Todos lemos nestes factos o relato do que aconteceu em Paris, no início do ano. Todos? Nem todos.

Muitos jovens das periferias da capital francesa acreditam que o ataque foi fruto de uma conspiração. Outros dizem que tudo foi encenado. E há ainda quem afirme que as vítimas "estavam a pedi-las".

Nos dias seguintes aos ataques, a população francesa uniu-se contra o terrorismo e a favor da liberdade de expressão, sob o lema "Je Suis Charlie". Uma reportagem, publicada esta sexta-feira na BBC, revelou um outro lado da questão: talvez um "Eu Não Sou Charlie" ou "Eu Não Acredito em Charlie".

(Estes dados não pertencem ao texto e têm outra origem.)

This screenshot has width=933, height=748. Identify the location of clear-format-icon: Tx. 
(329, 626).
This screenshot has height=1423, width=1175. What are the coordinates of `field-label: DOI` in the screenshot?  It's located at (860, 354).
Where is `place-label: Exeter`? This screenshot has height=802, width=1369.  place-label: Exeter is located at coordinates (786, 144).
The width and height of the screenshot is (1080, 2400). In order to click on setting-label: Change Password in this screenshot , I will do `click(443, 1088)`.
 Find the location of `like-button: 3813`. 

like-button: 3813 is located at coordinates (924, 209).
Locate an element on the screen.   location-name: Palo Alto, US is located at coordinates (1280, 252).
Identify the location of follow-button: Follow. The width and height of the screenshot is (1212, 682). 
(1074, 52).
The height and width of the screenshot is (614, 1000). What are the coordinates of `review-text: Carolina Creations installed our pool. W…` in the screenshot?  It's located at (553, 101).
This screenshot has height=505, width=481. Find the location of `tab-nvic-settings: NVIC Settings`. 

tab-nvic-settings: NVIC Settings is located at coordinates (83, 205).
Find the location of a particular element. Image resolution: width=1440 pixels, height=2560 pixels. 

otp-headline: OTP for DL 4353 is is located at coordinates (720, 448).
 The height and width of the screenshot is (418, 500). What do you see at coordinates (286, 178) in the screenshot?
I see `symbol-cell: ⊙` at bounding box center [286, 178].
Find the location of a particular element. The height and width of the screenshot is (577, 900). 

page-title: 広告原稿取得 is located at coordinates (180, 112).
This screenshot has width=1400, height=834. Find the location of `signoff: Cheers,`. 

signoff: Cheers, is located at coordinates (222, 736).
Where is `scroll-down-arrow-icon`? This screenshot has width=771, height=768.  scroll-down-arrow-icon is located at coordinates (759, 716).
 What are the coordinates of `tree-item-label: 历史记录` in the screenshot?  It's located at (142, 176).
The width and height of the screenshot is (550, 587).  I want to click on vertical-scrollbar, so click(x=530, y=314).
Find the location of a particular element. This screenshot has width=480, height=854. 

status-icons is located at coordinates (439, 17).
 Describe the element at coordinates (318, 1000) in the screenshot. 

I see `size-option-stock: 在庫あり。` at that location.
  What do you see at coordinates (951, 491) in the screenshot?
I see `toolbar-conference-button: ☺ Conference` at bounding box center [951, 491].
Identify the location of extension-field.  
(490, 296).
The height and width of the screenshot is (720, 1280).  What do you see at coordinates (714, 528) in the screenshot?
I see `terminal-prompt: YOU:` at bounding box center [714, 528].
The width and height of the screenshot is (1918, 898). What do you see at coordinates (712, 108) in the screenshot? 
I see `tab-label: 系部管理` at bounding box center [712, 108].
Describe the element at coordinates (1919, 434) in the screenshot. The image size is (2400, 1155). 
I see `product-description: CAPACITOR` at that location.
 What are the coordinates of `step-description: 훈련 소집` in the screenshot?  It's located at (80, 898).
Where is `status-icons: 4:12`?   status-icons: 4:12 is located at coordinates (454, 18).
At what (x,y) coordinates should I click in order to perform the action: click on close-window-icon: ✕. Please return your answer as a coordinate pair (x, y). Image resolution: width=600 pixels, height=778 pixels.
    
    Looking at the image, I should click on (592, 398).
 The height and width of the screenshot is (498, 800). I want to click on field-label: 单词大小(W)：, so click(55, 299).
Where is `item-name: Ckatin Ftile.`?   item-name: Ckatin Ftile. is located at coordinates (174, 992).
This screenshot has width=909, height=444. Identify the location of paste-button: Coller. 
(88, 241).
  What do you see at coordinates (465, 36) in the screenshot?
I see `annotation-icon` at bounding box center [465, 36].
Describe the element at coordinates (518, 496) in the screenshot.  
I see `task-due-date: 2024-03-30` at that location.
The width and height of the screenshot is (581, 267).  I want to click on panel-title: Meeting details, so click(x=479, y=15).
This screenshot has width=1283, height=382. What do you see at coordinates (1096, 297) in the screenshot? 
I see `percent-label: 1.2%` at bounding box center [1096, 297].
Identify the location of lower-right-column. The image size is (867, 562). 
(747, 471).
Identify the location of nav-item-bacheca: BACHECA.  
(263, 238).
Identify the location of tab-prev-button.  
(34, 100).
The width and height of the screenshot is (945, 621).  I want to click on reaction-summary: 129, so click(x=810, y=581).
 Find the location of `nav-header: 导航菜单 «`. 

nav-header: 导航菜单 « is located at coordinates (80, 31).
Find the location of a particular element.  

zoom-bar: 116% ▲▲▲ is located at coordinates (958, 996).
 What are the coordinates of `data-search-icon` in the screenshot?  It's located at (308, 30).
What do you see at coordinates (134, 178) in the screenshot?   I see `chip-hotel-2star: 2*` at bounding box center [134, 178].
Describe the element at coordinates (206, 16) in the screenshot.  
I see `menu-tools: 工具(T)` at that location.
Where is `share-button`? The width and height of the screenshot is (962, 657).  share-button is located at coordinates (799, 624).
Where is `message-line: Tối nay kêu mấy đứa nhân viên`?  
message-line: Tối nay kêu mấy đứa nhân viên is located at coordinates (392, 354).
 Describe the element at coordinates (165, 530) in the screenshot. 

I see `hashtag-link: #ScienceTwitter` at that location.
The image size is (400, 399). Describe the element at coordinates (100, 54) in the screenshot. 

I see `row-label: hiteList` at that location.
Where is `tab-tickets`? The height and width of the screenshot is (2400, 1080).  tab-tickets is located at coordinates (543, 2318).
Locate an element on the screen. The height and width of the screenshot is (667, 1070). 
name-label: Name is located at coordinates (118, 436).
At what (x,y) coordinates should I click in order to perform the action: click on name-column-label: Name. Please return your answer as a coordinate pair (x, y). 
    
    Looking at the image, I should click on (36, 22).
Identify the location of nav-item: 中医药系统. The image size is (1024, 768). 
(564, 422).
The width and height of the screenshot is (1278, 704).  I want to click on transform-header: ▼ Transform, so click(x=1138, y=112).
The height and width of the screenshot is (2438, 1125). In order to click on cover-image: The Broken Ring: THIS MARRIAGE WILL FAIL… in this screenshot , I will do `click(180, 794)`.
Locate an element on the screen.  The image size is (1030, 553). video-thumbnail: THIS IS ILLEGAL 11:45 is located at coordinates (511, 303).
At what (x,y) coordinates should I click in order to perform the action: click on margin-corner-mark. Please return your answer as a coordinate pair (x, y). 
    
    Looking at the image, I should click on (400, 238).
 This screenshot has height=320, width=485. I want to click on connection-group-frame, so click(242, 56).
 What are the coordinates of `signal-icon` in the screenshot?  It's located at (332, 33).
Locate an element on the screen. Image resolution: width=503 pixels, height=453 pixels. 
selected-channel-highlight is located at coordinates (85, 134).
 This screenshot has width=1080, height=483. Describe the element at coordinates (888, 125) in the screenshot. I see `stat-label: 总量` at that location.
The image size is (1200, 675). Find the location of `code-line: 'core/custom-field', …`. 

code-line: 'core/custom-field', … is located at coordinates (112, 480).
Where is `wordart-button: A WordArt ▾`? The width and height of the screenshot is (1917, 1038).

Este sentimento apresenta desafios para os professores. Para a França, o maior país europeu "exportador" de jihadistas, este tipo de pensamentos e atitudes é um desafio, que deve ser resolvido dentro do sistema educativo, lembra a BBC.

"Claro que foi encenado"
Karim, de Saint-Denis (a norte de Paris), não acredita na versão oficial dos acontecimentos que fizeram 12 mortos no dia 7 de Janeiro: "Não sei quem fez isto, mas não foram muçulmanos".

Um dos seus colegas diz ser suspeito que Said Kouachi tenha deixado o seu bilhete de identidade no carro que depois abandonou.

"Claro que foi encenado. Todos os meus amigos o dizem", afirma Lydia, de 17 anos, que frequenta uma escola em Argenteuil, no leste da capital francesa. Lydia acredita que a "encenação" foi feita por membros da ala direita do Governo para atingir muçulmanos.

Em 2004, um relatório mostrou que alguns estudantes associavam a palavra "jihadista" a uma conotação heróica.

Em 2012, quando sete pessoas foram assassinadas em Toulouse e Montauban por um extremista islâmico, muitos alunos franceses não respeitaram o minuto de silêncio declarado nas escolas do país.

Depois dos atentados de Janeiro, dois alunos, em escolas diferentes, foram apanhados pelos professores a imitar os irmãos Kouachi, a gritar "Allahu Akbar" (Deus é grande) e a fingir que disparavam uma kalashnikov.

A estratégia de Marie
Estratégias como as de Marie, uma professora do ensino secundário em Saint-Denis (um dos subúrbios mais pobres de Paris), podem ajudar a transformar situações de desafio em debates saudáveis e educativos.

No caso do "Charlie Hebdo", sempre que um aluno referia as teorias de conspiração, a docente aproveitava para ensinar os seus alunos a confirmarem os seus factos e a ter fontes credíveis.

"Da próxima vez que uma teoria da conspiração fosse mencionada, eles diziam todos: 'quais são as tuas fontes?'", contou Marie à BBC.

Apesar de tentativas como as de Marie, a religião é um assunto cada vez mais sensível nas escolas francesas.

Muitos alunos franceses, segundo a BBC constatou, desafiam os princípios da revolução francesa, alicerces da vida democrática no país.

"Eu tive que insistir nos princípios da república", conta Esther, professora de Literatura. "Percebi que as noções básicas de tolerância e liberdade de expressão não são assim tão óbvias para os nossos estudantes".